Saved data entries
----

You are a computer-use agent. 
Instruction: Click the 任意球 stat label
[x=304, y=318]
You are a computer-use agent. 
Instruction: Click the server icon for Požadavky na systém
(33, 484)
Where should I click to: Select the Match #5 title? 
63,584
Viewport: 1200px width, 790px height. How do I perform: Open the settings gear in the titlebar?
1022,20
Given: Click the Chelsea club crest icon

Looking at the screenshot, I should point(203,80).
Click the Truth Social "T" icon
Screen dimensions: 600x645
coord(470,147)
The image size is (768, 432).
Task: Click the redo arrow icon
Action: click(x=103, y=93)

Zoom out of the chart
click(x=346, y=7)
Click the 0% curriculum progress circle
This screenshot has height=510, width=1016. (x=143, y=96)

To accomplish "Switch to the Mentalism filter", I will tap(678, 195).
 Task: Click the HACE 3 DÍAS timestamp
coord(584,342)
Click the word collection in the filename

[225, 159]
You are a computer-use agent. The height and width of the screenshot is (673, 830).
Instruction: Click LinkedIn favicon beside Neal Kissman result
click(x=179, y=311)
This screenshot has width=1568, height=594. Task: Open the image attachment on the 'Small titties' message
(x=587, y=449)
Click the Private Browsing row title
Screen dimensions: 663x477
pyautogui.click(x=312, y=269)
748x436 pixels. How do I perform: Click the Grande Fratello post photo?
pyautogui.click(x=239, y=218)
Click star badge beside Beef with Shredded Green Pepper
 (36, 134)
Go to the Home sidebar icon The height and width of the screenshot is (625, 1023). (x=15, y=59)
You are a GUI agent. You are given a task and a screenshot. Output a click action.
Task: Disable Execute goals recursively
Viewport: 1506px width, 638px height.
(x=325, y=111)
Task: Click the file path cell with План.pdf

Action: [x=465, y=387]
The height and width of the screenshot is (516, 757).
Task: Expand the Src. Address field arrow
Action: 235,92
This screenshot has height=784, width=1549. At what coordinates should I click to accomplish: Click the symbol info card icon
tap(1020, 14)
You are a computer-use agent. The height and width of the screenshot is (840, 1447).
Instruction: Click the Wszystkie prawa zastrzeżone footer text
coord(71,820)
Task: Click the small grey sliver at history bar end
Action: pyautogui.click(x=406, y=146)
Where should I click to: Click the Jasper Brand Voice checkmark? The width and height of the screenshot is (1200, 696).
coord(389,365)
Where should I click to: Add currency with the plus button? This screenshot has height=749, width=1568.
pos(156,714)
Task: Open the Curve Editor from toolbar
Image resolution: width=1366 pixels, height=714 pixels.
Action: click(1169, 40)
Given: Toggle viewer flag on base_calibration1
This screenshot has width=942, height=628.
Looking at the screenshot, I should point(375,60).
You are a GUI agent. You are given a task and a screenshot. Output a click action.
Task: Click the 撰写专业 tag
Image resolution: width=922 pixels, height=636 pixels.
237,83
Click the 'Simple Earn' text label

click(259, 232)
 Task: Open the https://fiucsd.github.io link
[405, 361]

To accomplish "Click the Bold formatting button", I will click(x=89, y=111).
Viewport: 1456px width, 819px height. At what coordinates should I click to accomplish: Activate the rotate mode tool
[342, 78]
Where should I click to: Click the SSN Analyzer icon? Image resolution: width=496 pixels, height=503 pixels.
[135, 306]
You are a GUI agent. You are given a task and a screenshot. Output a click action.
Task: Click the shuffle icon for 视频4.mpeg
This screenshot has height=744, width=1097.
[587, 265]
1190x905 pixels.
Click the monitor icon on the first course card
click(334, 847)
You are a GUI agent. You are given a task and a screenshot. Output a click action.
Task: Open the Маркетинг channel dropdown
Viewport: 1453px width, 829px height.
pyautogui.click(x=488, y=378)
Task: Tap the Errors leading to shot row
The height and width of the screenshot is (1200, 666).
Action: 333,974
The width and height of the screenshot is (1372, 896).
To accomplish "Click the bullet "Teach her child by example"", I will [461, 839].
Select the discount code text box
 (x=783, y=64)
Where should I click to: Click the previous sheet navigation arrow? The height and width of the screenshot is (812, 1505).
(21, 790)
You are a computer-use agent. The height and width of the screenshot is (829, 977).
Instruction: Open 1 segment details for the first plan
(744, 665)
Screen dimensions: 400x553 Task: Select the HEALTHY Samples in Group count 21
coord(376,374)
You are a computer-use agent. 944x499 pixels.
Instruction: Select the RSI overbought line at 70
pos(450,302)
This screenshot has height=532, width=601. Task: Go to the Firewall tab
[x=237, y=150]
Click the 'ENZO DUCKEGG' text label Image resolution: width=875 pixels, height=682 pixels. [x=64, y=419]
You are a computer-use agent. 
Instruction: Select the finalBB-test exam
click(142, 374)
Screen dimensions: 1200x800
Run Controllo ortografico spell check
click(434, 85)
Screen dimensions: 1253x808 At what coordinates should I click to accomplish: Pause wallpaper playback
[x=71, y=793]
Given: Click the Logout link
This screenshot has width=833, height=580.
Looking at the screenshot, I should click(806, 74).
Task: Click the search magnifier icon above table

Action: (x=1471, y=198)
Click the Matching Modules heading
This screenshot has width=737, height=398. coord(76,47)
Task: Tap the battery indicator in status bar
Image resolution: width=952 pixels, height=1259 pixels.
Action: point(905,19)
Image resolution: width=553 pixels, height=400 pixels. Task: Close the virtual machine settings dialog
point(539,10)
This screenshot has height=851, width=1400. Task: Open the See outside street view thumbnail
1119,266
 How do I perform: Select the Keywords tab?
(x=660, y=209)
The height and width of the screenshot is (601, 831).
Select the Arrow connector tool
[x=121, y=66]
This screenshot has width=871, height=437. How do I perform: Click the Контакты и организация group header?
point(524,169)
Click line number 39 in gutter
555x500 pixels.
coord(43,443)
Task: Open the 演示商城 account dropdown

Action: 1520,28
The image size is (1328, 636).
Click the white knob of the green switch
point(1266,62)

----

• **What is being asked**
Write out exactly the lines that begin at the one containing "How do I perform: Select the Keywords tab?" and continue through the last line of the data, and only those.

• **Answer to the exercise**
 How do I perform: Select the Keywords tab?
(x=660, y=209)
The height and width of the screenshot is (601, 831).
Select the Arrow connector tool
[x=121, y=66]
This screenshot has width=871, height=437. How do I perform: Click the Контакты и организация group header?
point(524,169)
Click line number 39 in gutter
555x500 pixels.
coord(43,443)
Task: Open the 演示商城 account dropdown

Action: 1520,28
The image size is (1328, 636).
Click the white knob of the green switch
point(1266,62)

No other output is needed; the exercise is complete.